Provided passage:

>>>>

Our academic paper which describes K-RET in detail can be found here.

The uer folder corresponds to an updated version of the toolkit developed by Zhao et al. (2019) available here.

Downloading Pre-Trained Models

You should use both a baseline model and one of our pre-trained models to make predictions on new data. If you wish to train a new model on your data, you only need a baseline model, which can be either model referenced in our academic paper.

Baseline Models

After downloading a baseline model, for instance SciBERT, the model needs to be converted using the uer toolkit. For this, you can run the following example, making the necessary adaptations given different baseline models or paths.

cd K-RET/uer/
python3 convert_bert_from_huggingface_to_uer.py --input_model_path ../models/pre_trained_model_scibert/scibert_scivocab_uncased/pytorch_model.bin --output_model_path ../models/pre_trained_model_scibert/output_model.bin

Our Models

Available versions of the best performing pre-trained models are as follows:

The training details are described in our academic paper.

Getting Started

Our project includes code adaption of the K-BERT model available here. Use the K-RET Image available at Docker Hub to set up the rest of the experimental environment.

<<<<

Extracted information:
>>>>

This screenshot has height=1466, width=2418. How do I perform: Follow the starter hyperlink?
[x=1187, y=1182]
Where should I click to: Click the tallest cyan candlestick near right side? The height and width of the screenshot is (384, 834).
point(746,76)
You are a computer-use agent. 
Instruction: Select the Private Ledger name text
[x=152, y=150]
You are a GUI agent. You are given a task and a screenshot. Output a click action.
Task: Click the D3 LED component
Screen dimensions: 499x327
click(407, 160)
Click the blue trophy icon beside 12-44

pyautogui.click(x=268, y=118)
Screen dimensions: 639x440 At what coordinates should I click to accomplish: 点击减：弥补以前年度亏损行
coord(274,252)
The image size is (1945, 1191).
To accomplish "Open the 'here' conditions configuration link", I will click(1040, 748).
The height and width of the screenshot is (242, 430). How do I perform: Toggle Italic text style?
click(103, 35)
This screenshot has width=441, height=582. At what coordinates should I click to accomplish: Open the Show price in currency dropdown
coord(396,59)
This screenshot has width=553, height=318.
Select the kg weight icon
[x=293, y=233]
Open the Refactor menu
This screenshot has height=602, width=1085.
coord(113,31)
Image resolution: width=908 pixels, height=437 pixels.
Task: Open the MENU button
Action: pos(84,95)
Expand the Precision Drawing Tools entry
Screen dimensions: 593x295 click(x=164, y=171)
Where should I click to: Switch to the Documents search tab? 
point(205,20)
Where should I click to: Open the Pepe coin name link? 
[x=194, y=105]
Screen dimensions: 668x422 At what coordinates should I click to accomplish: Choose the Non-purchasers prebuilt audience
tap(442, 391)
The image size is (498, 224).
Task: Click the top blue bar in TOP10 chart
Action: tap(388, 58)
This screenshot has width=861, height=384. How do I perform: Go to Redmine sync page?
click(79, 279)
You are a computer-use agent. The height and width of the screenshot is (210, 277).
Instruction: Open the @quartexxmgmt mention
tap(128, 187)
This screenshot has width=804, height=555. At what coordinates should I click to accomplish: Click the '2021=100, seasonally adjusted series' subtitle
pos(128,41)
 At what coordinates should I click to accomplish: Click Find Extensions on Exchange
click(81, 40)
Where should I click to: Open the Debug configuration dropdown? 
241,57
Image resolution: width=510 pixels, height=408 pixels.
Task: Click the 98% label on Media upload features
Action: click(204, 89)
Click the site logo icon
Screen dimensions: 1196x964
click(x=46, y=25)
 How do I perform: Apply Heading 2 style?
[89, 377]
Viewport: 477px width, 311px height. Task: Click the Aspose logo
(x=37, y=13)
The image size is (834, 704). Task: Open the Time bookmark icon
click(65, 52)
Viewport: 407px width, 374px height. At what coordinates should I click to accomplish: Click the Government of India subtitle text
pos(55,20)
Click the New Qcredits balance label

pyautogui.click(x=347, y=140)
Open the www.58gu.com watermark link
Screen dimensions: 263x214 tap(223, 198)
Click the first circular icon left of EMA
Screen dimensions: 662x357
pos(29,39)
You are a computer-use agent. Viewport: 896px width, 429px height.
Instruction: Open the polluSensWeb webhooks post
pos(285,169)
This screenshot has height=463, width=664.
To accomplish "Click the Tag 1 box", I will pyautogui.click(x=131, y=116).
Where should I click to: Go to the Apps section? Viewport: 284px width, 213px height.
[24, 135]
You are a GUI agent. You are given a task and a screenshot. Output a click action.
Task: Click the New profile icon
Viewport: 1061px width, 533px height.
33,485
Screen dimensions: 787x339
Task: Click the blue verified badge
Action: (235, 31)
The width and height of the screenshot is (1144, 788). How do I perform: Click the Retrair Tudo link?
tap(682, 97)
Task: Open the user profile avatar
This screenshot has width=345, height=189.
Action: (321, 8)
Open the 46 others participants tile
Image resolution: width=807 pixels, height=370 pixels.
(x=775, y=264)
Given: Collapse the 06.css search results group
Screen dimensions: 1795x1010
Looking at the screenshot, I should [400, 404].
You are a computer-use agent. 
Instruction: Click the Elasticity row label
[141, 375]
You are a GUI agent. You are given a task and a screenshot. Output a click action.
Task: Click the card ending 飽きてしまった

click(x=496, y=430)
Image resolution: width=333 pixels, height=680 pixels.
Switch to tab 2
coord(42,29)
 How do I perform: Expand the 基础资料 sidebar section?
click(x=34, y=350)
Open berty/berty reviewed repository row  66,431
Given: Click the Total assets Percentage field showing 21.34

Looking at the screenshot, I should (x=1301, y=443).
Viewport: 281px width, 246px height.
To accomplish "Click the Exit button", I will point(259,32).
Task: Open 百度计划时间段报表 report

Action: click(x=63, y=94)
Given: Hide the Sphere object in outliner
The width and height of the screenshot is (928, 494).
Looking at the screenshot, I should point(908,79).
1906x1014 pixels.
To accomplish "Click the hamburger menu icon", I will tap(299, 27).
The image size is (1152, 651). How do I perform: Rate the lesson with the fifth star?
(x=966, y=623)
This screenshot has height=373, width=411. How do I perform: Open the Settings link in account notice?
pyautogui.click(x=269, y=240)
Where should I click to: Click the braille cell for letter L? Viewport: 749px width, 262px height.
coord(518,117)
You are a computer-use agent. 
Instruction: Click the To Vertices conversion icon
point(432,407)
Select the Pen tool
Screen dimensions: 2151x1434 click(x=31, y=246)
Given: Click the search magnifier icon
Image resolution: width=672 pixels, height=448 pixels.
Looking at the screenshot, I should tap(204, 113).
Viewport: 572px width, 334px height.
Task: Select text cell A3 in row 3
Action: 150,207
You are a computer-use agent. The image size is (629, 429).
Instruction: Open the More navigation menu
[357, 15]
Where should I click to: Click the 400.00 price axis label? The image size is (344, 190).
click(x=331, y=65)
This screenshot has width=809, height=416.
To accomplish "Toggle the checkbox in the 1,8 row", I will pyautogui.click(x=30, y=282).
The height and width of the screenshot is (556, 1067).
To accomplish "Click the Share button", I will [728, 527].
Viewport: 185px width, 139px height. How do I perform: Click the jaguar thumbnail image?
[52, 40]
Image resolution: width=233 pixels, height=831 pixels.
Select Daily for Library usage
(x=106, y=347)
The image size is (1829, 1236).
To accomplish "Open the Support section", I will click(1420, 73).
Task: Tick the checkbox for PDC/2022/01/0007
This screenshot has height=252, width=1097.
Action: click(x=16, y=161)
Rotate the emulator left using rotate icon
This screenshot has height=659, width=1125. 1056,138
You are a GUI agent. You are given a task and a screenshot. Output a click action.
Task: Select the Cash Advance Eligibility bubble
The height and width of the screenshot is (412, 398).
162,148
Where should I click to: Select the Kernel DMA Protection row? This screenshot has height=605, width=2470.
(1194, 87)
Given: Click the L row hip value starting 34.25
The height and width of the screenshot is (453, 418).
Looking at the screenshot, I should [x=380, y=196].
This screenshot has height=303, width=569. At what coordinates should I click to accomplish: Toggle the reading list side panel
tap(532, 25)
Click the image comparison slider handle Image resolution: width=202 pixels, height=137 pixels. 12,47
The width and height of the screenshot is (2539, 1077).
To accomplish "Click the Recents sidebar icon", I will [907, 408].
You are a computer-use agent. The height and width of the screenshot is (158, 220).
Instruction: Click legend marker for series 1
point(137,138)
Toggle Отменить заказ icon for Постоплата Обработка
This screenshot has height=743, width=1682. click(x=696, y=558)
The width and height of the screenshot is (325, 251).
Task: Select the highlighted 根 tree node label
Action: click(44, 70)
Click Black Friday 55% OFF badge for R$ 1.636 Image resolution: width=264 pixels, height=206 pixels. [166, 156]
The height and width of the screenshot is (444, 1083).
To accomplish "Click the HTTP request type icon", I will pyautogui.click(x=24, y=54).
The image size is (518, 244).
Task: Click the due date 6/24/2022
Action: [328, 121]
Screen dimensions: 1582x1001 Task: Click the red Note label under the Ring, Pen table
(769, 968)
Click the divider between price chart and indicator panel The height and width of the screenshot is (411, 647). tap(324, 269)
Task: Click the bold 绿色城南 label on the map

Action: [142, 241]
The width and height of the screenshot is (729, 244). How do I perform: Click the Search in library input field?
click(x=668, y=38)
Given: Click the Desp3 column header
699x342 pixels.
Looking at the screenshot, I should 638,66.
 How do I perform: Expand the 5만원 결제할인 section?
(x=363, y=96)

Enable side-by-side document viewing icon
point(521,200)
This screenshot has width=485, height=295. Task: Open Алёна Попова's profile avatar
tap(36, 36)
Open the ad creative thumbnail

<<<<

Task requirements:
A - In the K-RET text, repeat the passage that begins at the words "You should use" and stops after the words "models or paths.".
B - Rewrite the paragraph of the K-RET text that begins "You should use both a baseline model" as a short bulleted list that keeps its main facts.

Task answers:
A -
You should use both a baseline model and one of our pre-trained models to make predictions on new data. If you wish to train a new model on your data, you only need a baseline model, which can be either model referenced in our academic paper.

Baseline Models

After downloading a baseline model, for instance SciBERT, the model needs to be converted using the uer toolkit. For this, you can run the following example, making the necessary adaptations given different baseline models or paths.

B -
- Predicting on new data: use a baseline model together with one of our pre-trained models.
- Training a new model on your data: only a baseline model is needed.
- The baseline model can be either model referenced in our academic paper.